Xgl è l'unica soluzione per chi vuole il compositing utilizzando i driver closed della ati.

@darkmanPPT, hai provato con i driver open e AIGLX? sul mio portatile funziona tutto abbastanza bene. (Certo la nvidia sul fisso è tutta un'altra cosa...)

----------

## crisandbea

 *Onip wrote:*   

>  *crisandbea wrote:*   
> 
> che io sappia XGL  non viene + usato, in favore di  AiGLX,  e se non sbaglio XGL non è in portage,  
> 
>  
> ...

 

questo particolare mi era sfuggito.     :Embarassed: 

ciauz

----------

## darkmanPPT

eh, magari!!!!

se potessi userei SUBITO i driver open

perccato che la mia Ati Mobility Radeon X300 (x portatile) non è supportata.

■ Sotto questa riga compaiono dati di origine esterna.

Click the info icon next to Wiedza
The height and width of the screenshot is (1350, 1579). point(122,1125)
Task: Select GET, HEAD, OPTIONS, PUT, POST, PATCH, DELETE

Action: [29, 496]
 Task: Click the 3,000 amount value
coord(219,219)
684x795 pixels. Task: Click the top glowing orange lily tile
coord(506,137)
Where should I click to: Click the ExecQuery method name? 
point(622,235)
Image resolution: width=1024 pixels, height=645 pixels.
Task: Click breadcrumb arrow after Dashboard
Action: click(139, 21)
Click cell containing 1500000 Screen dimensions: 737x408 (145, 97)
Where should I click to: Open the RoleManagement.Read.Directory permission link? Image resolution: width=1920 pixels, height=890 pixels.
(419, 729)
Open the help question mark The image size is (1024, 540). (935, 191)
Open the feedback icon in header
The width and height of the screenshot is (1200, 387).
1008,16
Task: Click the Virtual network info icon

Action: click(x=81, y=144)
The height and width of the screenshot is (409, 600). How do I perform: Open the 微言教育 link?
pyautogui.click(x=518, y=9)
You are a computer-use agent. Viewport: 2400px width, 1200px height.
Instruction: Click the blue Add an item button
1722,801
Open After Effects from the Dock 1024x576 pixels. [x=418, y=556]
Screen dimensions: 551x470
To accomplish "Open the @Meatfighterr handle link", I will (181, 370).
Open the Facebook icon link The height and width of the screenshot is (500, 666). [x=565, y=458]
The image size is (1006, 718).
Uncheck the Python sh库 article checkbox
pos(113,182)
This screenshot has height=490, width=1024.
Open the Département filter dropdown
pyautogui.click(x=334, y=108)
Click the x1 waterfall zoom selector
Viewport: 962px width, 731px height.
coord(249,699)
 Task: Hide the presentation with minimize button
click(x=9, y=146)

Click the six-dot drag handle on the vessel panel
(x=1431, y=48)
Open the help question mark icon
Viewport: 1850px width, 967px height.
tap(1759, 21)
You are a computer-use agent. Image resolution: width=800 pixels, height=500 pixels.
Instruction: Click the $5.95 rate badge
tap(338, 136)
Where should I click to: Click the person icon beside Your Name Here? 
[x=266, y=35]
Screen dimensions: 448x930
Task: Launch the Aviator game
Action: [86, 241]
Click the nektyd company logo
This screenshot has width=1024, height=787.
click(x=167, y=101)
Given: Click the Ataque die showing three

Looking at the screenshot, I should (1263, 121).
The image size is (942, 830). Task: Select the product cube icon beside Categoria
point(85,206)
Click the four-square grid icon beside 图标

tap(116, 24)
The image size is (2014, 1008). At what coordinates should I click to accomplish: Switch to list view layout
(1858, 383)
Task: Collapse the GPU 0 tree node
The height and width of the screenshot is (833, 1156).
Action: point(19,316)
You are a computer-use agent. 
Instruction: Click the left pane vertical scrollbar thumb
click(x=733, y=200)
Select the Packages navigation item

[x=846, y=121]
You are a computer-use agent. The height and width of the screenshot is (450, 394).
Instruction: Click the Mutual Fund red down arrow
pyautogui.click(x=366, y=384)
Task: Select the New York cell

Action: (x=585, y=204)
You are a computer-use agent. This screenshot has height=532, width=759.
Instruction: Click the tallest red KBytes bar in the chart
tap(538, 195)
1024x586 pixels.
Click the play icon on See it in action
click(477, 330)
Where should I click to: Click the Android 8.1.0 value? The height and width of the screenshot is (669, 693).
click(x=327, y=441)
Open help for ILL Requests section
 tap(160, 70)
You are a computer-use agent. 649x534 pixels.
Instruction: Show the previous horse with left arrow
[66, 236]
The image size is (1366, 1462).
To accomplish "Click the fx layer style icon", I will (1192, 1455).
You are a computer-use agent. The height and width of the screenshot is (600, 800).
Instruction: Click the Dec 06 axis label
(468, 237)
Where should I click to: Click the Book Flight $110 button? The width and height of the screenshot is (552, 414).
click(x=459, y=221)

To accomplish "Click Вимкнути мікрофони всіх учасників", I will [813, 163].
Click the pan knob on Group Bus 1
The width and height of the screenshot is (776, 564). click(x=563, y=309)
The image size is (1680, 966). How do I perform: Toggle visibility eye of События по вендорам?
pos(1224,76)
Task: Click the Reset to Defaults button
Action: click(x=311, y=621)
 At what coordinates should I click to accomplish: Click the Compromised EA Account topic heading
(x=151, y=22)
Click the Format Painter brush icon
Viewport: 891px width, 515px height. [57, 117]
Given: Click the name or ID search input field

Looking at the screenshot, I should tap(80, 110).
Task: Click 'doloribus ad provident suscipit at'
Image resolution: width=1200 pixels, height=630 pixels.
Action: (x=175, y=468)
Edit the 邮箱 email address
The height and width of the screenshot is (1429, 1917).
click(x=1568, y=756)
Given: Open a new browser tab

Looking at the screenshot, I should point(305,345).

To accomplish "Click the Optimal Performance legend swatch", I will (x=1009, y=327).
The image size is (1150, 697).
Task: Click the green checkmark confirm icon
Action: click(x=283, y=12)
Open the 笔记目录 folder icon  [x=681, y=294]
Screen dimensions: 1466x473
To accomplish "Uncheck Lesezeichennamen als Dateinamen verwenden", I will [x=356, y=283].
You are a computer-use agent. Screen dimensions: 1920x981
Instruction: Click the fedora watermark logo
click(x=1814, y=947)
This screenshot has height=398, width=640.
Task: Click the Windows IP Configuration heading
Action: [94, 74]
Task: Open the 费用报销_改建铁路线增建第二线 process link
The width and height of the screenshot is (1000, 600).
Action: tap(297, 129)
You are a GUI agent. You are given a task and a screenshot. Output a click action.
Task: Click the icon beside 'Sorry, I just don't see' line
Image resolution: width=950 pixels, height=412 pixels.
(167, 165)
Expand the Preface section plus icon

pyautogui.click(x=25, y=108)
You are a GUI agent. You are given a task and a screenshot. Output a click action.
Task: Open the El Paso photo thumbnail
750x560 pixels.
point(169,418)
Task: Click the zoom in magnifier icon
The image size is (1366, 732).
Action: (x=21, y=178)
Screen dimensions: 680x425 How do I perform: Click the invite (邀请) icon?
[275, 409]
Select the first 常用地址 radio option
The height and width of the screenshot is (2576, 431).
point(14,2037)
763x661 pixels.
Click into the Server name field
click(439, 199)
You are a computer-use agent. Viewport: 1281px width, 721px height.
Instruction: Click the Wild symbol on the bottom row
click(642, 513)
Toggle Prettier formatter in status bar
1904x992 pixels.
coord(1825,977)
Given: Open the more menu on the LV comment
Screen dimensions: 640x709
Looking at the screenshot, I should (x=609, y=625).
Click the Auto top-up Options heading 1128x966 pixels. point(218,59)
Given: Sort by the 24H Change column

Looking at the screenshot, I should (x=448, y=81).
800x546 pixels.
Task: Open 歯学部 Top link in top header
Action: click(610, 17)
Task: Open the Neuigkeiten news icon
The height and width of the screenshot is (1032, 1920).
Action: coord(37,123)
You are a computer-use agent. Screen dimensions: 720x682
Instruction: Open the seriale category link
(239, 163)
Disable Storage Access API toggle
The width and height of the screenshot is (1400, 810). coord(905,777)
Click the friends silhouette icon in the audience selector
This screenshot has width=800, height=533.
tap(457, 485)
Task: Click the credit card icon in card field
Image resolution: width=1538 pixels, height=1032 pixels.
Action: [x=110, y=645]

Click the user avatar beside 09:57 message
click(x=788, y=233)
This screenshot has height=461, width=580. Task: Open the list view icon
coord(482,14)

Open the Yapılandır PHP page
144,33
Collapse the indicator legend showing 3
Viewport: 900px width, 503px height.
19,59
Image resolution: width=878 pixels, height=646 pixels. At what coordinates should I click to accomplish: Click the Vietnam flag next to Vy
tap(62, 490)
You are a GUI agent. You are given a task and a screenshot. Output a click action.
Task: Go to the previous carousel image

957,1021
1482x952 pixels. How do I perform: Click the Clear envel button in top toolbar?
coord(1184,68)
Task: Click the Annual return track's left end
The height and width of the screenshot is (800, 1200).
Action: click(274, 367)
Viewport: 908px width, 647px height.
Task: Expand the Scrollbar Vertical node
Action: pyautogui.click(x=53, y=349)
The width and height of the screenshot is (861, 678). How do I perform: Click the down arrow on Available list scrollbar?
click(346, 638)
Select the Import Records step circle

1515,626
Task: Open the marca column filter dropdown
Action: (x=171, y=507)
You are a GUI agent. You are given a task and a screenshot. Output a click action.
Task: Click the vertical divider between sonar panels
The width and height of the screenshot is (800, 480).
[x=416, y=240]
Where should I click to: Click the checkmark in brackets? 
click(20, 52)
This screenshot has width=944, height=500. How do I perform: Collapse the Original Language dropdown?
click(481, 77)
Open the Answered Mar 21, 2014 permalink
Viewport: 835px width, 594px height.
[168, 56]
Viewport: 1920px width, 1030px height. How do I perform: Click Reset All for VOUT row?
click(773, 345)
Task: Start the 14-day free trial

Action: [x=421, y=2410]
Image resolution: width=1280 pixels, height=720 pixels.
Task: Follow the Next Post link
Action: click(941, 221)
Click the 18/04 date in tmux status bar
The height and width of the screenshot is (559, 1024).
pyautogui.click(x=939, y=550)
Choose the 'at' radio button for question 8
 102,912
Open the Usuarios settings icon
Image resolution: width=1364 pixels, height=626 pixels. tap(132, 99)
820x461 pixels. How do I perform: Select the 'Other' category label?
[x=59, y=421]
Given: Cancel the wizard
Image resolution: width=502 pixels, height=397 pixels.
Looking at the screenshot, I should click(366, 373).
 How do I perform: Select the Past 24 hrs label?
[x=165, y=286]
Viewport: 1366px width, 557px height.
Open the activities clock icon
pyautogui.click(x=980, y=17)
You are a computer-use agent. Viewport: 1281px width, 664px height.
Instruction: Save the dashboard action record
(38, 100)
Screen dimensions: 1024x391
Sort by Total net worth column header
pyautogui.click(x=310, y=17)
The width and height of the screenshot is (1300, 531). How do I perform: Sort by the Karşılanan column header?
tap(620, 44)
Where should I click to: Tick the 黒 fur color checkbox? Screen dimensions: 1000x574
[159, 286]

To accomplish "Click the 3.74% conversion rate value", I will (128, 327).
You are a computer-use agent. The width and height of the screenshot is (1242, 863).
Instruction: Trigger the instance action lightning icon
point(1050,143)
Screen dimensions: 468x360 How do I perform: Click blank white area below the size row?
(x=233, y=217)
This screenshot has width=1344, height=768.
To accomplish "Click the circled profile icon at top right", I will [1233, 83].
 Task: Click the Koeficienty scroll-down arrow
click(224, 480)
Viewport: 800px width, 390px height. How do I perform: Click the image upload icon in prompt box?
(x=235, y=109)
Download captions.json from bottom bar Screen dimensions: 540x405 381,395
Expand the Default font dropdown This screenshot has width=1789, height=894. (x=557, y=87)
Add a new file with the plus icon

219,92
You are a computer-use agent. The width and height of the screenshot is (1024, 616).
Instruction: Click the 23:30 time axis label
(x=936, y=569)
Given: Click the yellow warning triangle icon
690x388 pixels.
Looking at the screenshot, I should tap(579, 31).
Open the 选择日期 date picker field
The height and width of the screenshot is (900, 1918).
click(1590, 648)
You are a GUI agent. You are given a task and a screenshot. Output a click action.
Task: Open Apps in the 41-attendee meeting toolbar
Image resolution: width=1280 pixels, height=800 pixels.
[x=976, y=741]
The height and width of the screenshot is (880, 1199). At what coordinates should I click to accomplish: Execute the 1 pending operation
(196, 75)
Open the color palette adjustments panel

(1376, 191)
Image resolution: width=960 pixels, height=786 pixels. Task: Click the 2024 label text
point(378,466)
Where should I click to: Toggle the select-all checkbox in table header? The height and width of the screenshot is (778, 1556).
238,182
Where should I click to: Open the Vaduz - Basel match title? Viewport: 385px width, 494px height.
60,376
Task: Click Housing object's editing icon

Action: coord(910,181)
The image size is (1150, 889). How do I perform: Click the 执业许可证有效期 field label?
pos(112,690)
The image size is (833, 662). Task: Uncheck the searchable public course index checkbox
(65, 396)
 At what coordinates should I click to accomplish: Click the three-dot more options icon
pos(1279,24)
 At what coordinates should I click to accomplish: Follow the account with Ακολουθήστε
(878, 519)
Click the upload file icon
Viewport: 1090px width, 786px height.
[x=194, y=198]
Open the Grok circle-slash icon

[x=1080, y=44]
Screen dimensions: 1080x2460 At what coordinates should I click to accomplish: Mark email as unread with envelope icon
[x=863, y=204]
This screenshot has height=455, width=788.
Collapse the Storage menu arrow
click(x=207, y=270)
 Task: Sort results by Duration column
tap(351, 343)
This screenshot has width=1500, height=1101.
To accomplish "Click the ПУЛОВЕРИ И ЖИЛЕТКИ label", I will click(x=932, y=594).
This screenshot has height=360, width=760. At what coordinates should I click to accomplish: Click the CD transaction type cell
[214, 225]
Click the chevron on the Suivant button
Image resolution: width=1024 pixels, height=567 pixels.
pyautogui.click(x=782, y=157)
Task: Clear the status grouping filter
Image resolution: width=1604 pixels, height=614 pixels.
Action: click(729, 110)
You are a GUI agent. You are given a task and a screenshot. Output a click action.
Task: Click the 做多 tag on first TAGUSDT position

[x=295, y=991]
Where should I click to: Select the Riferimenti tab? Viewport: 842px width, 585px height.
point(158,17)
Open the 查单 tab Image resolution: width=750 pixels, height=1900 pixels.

già provato tempo addietro....

ps: ma una cosa che non ha mai capito.... dove si trova sul sito di Xorg (o mesa) la lista delle schede supportate dal driver r300?

purtroppo ho dovuto   :Sad:  usare XGL

non vedrei anche io l'ora di usare AIGLX  :Wink: 

----------

## crisandbea

 *darkmanPPT wrote:*   

> eh, magari!!!!
> 
> se potessi userei SUBITO i driver open
> 
> perccato che la mia Ati Mobility Radeon X300 (x portatile) non è supportata.
> ...

 

dai uno sguardo qua  e qua

----------

## skypjack

Ah... ok, io uso aiglx con una scheda basata su i810...

Comunque il problema è strano, sembra uguale a quello avuto anche da me...

Ma perchè non apri un report su bugzilla?

----------

## darkmanPPT

 *skypjack wrote:*   

> Ah... ok, io uso aiglx con una scheda basata su i810...
> 
> Comunque il problema è strano, sembra uguale a quello avuto anche da me...
> 
> Ma perchè non apri un report su bugzilla?

 

 :Laughing: 

perchè non so come fare  :Very Happy: 

 :Evil or Very Mad:   :Evil or Very Mad:   :Evil or Very Mad:  vabbè

soluzione di tutti i problemi, mi disinstallo XGL... perchè senza beryl e solo con kwin si vede malissimo!!

(la shell è a righe   :Shocked:  )

 :Twisted Evil: 

sperando sempre che la mia scheda diventi supportata dai driver open  :Sad:   :Rolling Eyes: 

----------